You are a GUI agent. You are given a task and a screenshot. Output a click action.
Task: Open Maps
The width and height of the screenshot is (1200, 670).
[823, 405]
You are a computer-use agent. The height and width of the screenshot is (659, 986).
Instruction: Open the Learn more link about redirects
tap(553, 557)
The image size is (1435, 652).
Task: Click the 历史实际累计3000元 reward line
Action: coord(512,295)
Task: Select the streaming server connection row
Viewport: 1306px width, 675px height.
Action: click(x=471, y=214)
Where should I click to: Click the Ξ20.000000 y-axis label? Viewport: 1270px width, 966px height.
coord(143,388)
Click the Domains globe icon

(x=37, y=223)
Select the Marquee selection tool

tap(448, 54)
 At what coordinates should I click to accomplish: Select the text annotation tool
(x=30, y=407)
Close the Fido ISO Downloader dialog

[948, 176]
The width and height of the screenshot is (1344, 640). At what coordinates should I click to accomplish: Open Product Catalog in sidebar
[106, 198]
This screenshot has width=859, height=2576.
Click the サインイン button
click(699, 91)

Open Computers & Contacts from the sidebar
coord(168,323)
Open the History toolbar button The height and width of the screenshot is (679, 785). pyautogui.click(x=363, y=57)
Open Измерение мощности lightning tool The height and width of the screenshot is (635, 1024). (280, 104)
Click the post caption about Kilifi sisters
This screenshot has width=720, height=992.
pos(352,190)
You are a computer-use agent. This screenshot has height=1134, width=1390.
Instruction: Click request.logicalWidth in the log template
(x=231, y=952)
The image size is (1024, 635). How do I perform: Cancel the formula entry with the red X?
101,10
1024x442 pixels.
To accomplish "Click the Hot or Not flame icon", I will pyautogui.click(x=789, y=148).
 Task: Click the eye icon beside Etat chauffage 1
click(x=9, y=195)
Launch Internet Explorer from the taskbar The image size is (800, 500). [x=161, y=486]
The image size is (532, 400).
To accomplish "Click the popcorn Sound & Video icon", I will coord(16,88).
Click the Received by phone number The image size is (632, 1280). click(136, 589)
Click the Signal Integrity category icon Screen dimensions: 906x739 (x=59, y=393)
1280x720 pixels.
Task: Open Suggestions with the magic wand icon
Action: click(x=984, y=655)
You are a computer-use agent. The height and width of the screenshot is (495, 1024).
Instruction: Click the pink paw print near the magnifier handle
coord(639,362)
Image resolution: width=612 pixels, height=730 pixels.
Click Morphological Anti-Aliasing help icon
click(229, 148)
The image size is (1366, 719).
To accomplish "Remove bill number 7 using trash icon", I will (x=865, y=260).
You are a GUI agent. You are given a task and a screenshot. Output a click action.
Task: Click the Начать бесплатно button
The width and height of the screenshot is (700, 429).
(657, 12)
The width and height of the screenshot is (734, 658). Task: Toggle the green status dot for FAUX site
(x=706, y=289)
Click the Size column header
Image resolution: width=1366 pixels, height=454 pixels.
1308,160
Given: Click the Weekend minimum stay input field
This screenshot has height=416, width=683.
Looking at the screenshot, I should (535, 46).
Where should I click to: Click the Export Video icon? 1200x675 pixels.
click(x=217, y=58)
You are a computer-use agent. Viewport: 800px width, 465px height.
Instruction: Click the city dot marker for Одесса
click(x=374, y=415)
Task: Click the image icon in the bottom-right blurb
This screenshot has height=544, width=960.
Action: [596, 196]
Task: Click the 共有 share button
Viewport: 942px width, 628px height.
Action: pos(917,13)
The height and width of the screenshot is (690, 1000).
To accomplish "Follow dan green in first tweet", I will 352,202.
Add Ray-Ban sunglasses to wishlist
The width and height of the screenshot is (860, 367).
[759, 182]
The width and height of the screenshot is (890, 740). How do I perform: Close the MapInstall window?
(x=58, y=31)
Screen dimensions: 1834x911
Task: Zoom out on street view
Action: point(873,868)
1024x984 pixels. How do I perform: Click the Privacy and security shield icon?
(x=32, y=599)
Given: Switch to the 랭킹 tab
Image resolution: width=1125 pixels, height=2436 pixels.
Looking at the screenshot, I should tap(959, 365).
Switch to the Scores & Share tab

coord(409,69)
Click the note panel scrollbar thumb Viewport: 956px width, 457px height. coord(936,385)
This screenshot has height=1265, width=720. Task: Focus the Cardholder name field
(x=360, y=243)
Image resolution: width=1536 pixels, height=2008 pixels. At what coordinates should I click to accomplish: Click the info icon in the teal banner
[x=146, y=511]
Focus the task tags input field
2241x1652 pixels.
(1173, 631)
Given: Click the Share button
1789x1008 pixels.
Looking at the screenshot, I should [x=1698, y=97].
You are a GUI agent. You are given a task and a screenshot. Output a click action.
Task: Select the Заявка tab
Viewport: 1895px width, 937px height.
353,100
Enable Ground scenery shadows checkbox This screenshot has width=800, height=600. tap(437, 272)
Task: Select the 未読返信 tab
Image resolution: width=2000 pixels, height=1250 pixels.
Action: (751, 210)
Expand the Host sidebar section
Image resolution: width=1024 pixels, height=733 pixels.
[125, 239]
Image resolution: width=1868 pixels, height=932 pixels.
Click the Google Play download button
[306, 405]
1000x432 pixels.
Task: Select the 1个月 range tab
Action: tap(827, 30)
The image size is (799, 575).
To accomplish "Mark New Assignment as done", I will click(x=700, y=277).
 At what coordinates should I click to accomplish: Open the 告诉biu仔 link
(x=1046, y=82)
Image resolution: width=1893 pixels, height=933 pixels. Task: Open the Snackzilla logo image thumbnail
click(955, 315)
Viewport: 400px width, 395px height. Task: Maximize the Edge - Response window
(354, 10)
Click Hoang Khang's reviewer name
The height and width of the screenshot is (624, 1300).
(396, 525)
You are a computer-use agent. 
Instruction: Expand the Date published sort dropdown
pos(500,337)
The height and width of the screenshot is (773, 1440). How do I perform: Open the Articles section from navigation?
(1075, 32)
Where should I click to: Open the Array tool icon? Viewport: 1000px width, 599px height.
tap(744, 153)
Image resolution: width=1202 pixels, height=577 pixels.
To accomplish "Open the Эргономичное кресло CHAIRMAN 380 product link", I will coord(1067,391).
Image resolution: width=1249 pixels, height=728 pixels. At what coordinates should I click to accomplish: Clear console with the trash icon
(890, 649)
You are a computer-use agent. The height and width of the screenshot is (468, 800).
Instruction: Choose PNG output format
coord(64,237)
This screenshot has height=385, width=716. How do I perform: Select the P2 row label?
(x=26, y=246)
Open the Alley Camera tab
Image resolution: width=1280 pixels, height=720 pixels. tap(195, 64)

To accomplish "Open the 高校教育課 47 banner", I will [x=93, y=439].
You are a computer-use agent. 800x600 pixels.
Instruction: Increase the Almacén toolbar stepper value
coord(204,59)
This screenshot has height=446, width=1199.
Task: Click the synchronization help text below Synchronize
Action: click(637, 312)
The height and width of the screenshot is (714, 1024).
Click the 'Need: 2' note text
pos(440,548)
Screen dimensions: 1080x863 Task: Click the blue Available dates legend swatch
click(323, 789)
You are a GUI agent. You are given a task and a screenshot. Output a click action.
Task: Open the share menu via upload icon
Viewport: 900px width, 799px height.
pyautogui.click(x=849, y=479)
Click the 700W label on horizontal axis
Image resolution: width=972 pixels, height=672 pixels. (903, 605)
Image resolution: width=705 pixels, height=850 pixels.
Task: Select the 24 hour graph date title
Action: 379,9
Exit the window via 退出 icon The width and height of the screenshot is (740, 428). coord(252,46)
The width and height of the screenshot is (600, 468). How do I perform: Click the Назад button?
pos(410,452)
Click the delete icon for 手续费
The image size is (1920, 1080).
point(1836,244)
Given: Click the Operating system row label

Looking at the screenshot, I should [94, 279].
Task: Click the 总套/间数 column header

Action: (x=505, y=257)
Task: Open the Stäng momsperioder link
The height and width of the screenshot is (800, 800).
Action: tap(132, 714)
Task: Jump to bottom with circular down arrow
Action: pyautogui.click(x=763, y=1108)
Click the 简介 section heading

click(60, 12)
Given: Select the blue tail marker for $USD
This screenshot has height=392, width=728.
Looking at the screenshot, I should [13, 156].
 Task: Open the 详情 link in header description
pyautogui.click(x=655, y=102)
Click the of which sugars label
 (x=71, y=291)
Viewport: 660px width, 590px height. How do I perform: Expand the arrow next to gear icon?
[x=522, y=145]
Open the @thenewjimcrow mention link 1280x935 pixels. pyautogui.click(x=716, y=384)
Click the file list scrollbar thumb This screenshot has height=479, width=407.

•••••

**Exercise brief**
Scan the listing above. Gather each line that contains the word "agent".

**Written answer**
You are a GUI agent. You are given a task and a screenshot. Output a click action.
You are a computer-use agent. The height and width of the screenshot is (659, 986).
You are a computer-use agent. This screenshot has height=1134, width=1390.
You are a computer-use agent. The height and width of the screenshot is (495, 1024).
You are a GUI agent. You are given a task and a screenshot. Output a click action.
You are a computer-use agent. Viewport: 800px width, 465px height.
You are a GUI agent. You are given a task and a screenshot. Output a click action.
You are a computer-use agent. 
You are a computer-use agent. The height and width of the screenshot is (468, 800).
You are a computer-use agent. 800x600 pixels.
You are a GUI agent. You are given a task and a screenshot. Output a click action.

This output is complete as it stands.